### What you have to do
Return every line of the data that contains the string "computer".

Saved entries

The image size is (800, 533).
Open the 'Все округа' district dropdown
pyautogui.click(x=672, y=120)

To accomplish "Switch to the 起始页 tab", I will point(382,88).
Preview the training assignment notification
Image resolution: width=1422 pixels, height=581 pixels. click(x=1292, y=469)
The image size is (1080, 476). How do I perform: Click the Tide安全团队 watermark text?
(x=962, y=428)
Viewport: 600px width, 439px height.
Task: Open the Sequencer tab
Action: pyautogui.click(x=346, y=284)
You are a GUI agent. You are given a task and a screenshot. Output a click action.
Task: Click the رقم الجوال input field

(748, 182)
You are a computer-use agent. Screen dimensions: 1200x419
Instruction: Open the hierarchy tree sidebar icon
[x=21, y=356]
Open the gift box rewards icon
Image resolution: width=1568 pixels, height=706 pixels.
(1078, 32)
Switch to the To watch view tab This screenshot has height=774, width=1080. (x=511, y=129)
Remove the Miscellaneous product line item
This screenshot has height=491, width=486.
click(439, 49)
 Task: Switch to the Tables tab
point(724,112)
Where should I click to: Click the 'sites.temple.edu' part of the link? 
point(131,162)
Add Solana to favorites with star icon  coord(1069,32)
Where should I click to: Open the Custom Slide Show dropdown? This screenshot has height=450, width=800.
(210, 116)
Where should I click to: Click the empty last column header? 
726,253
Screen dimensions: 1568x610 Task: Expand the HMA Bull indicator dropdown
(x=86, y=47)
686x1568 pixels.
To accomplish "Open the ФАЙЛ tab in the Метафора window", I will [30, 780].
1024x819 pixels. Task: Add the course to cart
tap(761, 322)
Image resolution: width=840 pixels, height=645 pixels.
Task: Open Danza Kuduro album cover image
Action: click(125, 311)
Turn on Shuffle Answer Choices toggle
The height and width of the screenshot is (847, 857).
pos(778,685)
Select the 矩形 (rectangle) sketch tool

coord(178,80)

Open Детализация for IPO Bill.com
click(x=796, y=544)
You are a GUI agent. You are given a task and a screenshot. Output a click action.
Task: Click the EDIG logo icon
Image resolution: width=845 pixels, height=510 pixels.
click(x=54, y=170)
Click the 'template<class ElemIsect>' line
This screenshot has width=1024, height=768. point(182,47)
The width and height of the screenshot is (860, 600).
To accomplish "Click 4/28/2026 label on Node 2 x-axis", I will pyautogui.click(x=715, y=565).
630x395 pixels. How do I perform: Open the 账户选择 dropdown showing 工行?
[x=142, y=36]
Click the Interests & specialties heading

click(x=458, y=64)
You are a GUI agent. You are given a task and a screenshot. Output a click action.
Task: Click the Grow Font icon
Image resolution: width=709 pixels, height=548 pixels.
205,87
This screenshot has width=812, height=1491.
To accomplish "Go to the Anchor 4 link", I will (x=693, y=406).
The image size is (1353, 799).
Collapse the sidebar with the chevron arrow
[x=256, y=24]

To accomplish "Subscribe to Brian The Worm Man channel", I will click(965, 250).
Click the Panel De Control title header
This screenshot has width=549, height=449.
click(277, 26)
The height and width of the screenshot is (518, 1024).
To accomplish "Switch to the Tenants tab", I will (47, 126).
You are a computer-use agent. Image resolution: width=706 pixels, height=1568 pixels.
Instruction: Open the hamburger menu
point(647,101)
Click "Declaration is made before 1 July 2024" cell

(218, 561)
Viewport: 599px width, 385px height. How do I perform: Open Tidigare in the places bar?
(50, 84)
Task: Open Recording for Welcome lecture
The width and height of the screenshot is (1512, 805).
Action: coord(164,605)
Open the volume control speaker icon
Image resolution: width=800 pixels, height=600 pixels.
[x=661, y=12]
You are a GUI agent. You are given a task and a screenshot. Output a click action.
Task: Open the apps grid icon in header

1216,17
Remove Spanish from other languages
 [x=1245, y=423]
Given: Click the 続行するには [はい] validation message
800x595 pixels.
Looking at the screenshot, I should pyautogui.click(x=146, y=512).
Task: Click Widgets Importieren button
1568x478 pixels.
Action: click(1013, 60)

### Response to the task
You are a computer-use agent. Screen dimensions: 1200x419
You are a computer-use agent. Image resolution: width=706 pixels, height=1568 pixels.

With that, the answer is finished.